(Data entries)
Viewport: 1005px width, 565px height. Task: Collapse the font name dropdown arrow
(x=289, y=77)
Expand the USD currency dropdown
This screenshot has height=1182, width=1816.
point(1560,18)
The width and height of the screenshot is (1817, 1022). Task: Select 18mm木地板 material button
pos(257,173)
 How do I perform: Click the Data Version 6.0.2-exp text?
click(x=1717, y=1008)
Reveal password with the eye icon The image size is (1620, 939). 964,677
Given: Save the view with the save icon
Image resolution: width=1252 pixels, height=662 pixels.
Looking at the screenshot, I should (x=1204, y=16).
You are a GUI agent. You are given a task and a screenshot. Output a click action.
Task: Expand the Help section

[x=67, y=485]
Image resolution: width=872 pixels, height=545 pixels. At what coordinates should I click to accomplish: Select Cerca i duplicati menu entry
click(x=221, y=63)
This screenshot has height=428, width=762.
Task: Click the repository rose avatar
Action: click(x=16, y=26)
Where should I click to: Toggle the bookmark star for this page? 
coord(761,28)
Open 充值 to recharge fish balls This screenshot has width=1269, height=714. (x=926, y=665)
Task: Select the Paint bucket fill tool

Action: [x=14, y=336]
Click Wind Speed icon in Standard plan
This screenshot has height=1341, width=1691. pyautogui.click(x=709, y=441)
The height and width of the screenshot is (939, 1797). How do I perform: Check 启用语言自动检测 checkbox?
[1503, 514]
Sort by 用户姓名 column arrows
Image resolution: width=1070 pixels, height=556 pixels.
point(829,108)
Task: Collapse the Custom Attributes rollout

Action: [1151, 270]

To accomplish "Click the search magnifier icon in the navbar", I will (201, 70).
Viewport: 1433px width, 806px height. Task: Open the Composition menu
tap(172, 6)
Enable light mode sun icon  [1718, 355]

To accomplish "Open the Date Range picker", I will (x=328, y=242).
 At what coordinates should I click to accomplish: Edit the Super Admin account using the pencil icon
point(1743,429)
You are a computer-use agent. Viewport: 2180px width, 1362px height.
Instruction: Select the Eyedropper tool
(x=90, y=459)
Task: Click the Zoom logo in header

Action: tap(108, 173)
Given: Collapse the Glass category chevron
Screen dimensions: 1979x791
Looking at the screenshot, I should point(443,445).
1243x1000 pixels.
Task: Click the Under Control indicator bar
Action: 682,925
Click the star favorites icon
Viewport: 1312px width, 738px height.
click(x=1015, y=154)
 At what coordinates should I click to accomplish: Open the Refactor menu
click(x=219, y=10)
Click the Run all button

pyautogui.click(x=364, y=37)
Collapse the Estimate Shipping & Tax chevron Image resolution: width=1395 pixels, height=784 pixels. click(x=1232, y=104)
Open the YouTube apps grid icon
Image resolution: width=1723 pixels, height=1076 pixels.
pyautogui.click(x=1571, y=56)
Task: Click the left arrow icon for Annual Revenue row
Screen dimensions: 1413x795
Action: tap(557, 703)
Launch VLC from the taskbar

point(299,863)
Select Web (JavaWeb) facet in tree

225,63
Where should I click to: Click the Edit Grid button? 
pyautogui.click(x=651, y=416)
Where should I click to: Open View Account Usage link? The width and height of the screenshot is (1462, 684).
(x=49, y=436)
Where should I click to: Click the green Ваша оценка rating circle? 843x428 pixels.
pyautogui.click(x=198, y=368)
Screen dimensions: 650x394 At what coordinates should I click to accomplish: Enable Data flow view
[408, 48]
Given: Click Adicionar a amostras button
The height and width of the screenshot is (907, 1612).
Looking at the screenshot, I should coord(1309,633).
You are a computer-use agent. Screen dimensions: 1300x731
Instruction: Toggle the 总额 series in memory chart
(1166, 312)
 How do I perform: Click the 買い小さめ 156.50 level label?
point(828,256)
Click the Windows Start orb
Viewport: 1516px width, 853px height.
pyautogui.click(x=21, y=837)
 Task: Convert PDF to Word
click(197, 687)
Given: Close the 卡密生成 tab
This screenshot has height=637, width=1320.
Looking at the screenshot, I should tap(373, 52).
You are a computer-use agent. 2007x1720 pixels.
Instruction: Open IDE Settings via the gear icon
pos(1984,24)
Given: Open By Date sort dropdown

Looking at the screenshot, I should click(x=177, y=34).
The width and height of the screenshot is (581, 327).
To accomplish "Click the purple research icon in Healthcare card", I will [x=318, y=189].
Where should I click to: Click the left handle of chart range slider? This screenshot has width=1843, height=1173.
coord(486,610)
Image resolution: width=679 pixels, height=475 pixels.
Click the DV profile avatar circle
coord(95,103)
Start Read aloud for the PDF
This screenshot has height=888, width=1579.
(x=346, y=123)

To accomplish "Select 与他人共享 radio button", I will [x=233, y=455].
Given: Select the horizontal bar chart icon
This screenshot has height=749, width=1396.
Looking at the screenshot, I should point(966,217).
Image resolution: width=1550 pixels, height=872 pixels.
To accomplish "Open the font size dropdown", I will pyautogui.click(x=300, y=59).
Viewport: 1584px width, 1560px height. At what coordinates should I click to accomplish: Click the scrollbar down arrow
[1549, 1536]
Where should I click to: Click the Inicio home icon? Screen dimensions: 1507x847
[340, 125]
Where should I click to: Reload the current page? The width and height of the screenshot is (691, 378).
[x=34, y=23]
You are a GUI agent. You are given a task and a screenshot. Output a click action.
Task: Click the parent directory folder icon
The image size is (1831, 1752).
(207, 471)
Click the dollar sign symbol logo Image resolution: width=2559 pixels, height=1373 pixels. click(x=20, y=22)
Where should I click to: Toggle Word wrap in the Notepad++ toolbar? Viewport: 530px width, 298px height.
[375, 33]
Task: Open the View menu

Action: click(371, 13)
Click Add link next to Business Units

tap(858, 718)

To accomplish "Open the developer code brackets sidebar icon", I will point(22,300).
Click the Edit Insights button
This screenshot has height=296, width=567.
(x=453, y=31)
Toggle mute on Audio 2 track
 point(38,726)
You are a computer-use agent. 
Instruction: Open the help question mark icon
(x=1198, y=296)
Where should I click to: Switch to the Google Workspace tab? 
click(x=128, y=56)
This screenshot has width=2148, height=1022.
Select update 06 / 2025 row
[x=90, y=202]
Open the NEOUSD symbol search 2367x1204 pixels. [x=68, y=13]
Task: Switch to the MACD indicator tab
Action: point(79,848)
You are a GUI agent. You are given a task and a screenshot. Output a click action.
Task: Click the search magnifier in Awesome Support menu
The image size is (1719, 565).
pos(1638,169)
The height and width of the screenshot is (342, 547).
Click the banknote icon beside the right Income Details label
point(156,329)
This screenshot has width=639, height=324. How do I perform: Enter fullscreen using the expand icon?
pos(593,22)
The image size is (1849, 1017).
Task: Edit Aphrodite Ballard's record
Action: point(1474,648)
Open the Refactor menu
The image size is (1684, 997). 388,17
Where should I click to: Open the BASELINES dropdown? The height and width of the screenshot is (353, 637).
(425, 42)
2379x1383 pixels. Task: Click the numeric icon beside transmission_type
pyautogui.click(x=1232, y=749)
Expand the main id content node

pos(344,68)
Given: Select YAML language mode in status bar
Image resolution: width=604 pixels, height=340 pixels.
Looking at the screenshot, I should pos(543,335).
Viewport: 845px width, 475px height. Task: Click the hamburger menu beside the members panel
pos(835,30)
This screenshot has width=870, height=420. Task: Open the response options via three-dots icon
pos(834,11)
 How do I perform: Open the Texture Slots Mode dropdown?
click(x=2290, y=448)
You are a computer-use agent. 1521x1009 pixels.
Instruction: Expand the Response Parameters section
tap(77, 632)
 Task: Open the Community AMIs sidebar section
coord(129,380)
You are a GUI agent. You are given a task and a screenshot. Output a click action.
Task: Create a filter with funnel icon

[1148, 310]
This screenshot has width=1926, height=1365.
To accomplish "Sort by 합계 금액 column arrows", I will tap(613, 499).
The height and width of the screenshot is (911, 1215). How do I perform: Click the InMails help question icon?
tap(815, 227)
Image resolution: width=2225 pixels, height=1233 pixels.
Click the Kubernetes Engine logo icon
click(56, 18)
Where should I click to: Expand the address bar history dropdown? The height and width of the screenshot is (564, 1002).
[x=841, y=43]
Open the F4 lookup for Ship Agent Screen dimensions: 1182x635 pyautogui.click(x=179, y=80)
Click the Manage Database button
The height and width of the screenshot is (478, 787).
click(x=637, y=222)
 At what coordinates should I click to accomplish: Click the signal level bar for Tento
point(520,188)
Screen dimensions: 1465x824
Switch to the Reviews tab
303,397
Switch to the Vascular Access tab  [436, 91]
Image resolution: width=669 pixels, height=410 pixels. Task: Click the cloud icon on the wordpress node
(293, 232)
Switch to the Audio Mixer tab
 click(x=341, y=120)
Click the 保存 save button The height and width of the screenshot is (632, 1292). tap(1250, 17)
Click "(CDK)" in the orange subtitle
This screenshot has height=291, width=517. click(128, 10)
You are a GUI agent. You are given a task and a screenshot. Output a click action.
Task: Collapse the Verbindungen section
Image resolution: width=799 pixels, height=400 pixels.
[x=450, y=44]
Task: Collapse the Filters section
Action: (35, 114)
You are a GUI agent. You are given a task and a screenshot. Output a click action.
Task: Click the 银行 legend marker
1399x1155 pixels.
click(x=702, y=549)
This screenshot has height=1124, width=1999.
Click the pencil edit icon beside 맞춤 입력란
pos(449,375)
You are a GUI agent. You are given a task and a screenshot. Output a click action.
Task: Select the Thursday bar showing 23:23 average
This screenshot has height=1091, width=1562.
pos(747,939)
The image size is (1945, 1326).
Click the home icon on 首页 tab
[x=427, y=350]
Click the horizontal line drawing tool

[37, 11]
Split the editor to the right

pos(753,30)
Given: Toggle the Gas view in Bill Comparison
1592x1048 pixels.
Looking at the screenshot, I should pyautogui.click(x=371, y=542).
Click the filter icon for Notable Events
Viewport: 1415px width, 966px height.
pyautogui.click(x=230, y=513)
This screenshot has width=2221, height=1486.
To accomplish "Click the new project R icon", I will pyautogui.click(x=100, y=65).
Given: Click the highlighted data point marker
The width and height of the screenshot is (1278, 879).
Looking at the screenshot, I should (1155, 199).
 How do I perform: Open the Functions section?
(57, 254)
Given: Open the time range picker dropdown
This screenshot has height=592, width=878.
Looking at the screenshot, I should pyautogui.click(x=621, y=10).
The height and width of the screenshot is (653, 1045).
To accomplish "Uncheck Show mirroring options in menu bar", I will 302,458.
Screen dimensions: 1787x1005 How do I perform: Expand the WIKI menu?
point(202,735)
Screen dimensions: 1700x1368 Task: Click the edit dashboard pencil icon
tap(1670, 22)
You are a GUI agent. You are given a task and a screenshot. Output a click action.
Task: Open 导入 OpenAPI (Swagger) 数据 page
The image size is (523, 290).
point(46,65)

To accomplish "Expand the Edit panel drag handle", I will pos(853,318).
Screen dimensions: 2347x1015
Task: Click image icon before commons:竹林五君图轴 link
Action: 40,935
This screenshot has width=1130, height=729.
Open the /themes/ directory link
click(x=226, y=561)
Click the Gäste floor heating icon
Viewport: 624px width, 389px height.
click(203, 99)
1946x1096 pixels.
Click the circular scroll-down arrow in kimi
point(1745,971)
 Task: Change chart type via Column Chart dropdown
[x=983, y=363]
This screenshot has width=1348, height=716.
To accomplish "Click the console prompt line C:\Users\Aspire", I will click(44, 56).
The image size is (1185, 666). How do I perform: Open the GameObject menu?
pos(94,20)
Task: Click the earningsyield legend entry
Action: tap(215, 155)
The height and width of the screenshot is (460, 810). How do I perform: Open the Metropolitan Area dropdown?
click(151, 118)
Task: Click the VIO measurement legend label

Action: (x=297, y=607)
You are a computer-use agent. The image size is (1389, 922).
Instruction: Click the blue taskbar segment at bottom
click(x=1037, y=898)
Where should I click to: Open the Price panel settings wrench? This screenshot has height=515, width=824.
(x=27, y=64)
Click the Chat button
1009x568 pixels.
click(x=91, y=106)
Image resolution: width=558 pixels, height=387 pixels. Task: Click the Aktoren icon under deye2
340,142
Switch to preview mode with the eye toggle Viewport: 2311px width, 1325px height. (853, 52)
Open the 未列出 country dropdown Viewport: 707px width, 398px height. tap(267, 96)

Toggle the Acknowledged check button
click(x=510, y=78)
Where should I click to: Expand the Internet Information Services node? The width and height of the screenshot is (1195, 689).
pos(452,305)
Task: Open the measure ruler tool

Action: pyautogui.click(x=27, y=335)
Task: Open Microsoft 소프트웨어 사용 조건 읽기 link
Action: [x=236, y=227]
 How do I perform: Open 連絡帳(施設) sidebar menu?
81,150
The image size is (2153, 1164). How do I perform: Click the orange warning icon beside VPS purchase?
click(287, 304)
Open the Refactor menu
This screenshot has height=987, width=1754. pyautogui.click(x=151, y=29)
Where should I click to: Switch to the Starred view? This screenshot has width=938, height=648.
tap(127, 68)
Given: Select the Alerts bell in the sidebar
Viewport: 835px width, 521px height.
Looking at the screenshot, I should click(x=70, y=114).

__Task objective__. Only the lines from the first line of the records through the line containing "Reveal password with" should be repeated, exactly as they appear.

__Your response__.
Viewport: 1005px width, 565px height. Task: Collapse the font name dropdown arrow
(x=289, y=77)
Expand the USD currency dropdown
This screenshot has height=1182, width=1816.
point(1560,18)
The width and height of the screenshot is (1817, 1022). Task: Select 18mm木地板 material button
pos(257,173)
 How do I perform: Click the Data Version 6.0.2-exp text?
click(x=1717, y=1008)
Reveal password with the eye icon The image size is (1620, 939). 964,677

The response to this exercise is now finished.